Since $$\sin^2 \phi + \cos^2 \phi = 1$$, it further simplifies to:

$$= \sqrt{\rho^2} = \rho$$

The differential volume element $$d x d y d z$$ in Cartesian coordinates transforms to spherical coordinates as:

$$d x d y d z = \rho^2 \sin \phi \, d \rho \, d \phi \, d \theta$$

**step3 Determine the Limits of Integration**

Now, we need to define the range for each spherical coordinate for the solid sphere $$x^{2}+y^{2}+z^{2} \leq 1$$.

For the radial distance $$\rho$$: Since $$x^{2}+y^{2}+z^{2} \leq 1$$ implies $$\rho^2 \leq 1$$, and $$\rho$$ must be non-negative, the range for $$\rho$$ is from 0 to 1.

$$0 \leq \rho \leq 1$$

For the polar angle $$\phi$$: To cover the entire sphere, $$\phi$$ ranges from the positive z-axis (0) down to the negative z-axis ($$\pi$$).

$$0 \leq \phi \leq \pi$$

For the azimuthal angle $$\theta$$: To cover the entire sphere around the z-axis, $$\theta$$ completes a full revolution, from 0 to $$2\pi$$.

$$0 \leq \theta \leq 2\pi$$

**step4 Set Up the Triple Integral**

With the integrand, the differential volume element, and the limits of integration determined in spherical coordinates, we can now set up the triple integral:

$$Q(C)=\iiint_{C} \sqrt{x^{2}+y^{2}+z^{2}} d x d y d z$$

Substitute the spherical coordinate equivalents:

$$Q(C) = \int_{0}^{2\pi} \int_{0}^{\pi} \int_{0}^{1} (\rho) (\rho^2 \sin \phi) \, d \rho \, d \phi \, d \theta$$

Simplify the integrand:

$$Q(C) = \int_{0}^{2\pi} \int_{0}^{\pi} \int_{0}^{1} \rho^3 \sin \phi \, d \rho \, d \phi \, d \theta$$

**step5 Evaluate the Integral**

Since the limits of integration are constants and the integrand can be factored into functions of each variable, we can separate the triple integral into a product of three single integrals:

$$Q(C) = \left( \int_{0}^{1} \rho^3 \, d \rho \right) \left( \int_{0}^{\pi} \sin \phi \, d \phi \right) \left( \int_{0}^{2\pi} 1 \, d \theta \right)$$

First, evaluate the integral with respect to $$\rho$$:

$$\int_{0}^{1} \rho^3 \, d \rho = \left[ \frac{\rho^{3+1}}{3+1} \right]_{0}^{1} = \left[ \frac{\rho^4}{4} \right]_{0}^{1}$$

$$= \frac{1^4}{4} - \frac{0^4}{4} = \frac{1}{4}$$

Next, evaluate the integral with respect to $$\phi$$:

$$\int_{0}^{\pi} \sin \phi \, d \phi = \left[ -\cos \phi \right]_{0}^{\pi}$$

$$= (-\cos \pi) - (-\cos 0) = (-(-1)) - (-1) = 1 + 1 = 2$$

Finally, evaluate the integral with respect to $$\theta$$:

$$\int_{0}^{2\pi} 1 \, d \theta = \left[ \theta \right]_{0}^{2\pi}$$

$$= 2\pi - 0 = 2\pi$$

**step6 Calculate the Final Result**

Multiply the results from the three individual integrals to find the value of $$Q(C)$$.
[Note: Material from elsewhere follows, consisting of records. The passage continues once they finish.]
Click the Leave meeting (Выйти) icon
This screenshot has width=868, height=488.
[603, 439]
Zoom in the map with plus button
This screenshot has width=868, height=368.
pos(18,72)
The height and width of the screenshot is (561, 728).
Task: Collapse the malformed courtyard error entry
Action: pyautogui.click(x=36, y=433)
$$Q(C) = \left( \frac{1}{4} \right) \times (2) \times (2\pi)$$

$$Q(C) = \frac{4\pi}{4}$$

$$Q(C) = \pi$$

Alternative answer

Answer: $\pi$ Explain
This is a question about <triple integrals and changing coordinates into spherical coordinates>. The solving step is:

Hey friend! This problem looks like a cool puzzle involving a sphere!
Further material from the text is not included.